[Items from a data source]

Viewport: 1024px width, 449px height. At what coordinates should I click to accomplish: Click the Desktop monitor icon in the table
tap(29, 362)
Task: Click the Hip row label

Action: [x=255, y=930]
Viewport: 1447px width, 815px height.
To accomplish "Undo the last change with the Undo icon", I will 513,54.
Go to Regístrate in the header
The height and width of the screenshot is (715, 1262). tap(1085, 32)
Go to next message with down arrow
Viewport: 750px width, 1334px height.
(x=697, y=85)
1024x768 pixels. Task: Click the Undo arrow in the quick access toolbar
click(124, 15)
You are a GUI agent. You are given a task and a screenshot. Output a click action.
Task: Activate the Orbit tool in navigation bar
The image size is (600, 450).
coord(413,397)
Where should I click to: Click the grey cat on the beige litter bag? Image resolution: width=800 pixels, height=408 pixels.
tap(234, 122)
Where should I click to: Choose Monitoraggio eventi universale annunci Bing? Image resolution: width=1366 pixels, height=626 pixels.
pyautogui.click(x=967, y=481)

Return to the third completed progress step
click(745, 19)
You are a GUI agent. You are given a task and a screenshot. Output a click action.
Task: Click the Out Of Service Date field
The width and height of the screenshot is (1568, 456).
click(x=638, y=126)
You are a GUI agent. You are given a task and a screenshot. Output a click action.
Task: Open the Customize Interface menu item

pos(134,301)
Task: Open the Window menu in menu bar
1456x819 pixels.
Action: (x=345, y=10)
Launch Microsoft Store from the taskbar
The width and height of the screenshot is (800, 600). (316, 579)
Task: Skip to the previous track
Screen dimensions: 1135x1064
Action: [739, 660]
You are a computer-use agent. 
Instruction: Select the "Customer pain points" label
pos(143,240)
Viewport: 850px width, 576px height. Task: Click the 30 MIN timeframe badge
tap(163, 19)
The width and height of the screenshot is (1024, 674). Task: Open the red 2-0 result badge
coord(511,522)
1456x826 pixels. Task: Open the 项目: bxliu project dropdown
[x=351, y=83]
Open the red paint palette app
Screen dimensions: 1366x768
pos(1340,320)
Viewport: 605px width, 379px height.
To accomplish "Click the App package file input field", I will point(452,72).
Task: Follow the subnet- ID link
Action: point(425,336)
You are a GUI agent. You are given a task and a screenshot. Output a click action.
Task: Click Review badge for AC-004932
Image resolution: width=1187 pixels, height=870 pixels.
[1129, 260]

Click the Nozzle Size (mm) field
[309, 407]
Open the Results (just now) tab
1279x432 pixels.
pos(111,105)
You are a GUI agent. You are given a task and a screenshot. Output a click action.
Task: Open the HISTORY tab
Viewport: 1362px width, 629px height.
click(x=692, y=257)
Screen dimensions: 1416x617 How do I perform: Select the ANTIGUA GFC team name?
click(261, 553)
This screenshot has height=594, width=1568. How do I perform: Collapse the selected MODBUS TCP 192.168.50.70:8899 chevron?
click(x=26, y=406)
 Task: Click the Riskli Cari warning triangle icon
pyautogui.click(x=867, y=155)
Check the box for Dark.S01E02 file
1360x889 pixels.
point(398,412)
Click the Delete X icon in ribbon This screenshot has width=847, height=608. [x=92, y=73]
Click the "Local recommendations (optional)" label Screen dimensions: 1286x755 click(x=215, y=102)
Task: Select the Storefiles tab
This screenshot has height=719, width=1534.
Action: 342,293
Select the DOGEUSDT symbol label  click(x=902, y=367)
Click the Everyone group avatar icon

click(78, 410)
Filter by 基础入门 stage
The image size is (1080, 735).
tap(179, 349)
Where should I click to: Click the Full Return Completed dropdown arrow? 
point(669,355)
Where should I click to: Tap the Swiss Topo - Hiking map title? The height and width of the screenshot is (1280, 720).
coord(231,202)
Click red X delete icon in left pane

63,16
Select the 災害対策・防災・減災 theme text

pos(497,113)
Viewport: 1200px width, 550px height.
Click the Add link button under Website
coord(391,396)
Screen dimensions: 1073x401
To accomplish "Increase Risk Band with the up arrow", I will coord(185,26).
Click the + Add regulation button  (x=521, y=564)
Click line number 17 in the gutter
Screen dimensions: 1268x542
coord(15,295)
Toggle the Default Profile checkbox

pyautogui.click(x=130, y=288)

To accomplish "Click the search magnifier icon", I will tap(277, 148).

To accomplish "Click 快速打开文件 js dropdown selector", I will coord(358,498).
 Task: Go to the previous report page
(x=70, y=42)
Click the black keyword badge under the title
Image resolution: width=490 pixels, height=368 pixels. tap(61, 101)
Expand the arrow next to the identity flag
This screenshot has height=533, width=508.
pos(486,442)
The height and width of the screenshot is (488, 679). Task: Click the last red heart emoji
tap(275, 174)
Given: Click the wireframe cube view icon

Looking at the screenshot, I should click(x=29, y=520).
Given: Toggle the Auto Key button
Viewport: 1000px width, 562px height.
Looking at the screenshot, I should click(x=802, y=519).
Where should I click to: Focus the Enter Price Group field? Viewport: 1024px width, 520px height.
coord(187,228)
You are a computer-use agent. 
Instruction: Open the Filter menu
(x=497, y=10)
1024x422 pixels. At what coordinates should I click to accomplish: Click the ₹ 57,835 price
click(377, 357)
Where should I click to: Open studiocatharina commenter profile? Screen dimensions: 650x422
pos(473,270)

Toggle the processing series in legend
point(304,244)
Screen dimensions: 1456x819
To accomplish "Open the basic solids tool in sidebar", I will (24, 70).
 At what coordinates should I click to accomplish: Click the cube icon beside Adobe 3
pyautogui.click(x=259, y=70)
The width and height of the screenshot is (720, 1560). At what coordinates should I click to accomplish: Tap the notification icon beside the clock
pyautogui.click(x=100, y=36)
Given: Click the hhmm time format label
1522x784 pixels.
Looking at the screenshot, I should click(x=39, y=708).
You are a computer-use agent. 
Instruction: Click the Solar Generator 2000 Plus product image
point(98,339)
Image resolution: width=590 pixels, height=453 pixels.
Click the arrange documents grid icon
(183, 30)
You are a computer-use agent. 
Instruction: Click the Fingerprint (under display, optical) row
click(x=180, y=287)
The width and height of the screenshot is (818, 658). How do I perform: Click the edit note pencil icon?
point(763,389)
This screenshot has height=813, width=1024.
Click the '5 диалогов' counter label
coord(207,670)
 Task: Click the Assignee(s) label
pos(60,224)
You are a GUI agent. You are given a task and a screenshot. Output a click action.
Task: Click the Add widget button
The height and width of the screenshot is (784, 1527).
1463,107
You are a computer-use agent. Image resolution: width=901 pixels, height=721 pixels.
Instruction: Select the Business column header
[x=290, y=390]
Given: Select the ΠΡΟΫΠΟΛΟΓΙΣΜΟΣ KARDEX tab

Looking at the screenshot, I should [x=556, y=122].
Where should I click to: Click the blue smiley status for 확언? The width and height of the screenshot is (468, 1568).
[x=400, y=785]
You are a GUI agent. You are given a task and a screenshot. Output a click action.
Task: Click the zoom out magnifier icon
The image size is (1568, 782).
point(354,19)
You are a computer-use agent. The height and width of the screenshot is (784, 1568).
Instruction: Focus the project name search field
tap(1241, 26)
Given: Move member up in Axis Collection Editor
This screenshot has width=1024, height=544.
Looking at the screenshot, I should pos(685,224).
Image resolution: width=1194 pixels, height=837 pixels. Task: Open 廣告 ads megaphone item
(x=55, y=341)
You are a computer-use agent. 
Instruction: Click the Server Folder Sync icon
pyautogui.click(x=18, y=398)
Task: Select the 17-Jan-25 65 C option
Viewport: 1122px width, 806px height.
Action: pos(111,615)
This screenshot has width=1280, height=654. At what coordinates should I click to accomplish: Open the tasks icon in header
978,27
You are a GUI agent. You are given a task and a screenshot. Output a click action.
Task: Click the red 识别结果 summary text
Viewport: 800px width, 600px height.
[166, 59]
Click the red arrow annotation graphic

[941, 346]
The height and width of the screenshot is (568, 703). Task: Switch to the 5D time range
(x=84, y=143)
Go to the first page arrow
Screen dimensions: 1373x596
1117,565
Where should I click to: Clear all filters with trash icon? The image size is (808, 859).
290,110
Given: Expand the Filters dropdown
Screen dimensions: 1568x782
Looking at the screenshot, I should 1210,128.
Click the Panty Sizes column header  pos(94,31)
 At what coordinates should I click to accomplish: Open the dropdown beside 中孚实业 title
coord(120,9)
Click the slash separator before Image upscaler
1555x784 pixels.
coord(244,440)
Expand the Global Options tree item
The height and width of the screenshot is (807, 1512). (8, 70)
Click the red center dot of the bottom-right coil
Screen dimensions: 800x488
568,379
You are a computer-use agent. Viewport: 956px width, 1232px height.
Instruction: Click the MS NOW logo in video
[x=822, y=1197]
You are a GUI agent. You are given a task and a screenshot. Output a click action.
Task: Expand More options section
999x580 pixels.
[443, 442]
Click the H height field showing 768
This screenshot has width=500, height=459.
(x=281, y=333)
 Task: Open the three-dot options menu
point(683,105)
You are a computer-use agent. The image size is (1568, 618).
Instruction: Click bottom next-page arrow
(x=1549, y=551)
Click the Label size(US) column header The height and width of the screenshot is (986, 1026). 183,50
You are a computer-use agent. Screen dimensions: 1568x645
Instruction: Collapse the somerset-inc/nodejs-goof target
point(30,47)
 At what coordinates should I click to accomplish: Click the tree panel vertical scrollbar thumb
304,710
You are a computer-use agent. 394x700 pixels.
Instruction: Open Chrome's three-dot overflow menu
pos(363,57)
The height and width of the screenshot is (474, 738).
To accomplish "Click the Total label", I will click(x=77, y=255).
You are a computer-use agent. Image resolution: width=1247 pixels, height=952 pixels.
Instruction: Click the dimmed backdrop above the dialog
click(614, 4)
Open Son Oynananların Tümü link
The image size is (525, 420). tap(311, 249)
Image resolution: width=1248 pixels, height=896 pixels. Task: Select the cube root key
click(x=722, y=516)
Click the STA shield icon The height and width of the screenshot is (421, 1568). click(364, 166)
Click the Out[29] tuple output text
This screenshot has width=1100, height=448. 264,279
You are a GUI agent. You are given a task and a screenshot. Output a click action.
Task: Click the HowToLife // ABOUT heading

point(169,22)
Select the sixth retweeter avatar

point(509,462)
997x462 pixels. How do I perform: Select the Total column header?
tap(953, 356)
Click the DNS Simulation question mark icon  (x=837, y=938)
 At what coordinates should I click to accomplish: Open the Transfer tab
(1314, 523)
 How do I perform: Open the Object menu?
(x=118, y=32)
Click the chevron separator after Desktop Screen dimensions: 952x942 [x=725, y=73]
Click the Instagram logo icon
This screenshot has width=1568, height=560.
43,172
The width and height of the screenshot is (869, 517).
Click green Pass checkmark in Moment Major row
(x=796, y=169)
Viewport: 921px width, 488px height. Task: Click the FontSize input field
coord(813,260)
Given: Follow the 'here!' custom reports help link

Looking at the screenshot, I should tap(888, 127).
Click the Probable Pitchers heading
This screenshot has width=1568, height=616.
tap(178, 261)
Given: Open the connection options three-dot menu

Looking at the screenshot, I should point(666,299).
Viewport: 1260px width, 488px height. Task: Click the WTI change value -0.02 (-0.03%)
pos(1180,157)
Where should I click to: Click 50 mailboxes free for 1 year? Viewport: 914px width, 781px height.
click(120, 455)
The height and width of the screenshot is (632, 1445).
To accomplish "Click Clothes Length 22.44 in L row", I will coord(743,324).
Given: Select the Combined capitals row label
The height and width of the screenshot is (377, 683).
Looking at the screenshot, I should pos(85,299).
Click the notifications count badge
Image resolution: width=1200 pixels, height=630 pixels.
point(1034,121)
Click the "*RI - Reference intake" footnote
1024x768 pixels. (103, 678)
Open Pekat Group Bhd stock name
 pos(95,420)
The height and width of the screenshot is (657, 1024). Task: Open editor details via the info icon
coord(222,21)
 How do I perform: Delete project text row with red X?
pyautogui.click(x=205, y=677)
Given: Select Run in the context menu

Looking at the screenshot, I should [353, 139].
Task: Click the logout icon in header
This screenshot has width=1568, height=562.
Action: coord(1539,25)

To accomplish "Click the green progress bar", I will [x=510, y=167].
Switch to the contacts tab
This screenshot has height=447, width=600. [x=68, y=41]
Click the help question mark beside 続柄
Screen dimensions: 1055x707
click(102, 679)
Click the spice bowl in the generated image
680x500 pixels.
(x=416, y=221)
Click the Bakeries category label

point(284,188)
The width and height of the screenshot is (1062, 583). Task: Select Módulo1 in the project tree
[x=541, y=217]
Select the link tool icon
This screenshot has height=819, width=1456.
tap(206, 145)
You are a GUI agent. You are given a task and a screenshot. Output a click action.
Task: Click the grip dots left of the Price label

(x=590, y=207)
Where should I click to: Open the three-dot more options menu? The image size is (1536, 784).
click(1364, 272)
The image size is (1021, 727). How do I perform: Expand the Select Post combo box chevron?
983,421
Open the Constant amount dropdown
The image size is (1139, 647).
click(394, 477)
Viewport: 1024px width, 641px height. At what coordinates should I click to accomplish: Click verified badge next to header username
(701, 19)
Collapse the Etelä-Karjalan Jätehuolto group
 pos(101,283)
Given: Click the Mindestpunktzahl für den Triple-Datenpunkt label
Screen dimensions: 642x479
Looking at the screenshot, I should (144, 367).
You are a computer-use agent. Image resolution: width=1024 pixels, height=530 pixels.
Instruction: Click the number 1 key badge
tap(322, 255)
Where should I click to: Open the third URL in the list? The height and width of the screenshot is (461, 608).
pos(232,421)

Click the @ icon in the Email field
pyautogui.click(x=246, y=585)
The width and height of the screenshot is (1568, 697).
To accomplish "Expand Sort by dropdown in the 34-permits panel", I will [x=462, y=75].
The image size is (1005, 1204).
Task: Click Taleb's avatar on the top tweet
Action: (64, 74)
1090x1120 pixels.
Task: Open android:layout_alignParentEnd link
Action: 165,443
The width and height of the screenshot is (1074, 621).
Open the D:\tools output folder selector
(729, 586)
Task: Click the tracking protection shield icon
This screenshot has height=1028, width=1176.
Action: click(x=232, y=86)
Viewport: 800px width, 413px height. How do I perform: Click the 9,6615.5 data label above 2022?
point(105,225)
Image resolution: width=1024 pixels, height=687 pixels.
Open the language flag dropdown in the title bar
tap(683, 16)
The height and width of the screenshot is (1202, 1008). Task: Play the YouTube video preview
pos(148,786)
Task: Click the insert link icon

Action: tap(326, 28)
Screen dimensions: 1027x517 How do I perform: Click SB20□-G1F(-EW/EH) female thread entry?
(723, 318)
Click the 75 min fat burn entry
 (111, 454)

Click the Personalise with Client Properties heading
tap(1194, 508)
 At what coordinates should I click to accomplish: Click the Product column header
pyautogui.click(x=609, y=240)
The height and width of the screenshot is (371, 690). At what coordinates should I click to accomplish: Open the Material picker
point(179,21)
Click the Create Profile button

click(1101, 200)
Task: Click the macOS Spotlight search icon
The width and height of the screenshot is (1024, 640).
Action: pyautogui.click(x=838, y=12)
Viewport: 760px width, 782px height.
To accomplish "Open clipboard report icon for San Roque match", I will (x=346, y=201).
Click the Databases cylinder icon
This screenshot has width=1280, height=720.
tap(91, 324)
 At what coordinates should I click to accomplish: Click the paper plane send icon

## To do
Among the lines above, find those with the word "shield" and list them.

## Answer to this exercise
Click the STA shield icon The height and width of the screenshot is (421, 1568). click(364, 166)
Task: Click the tracking protection shield icon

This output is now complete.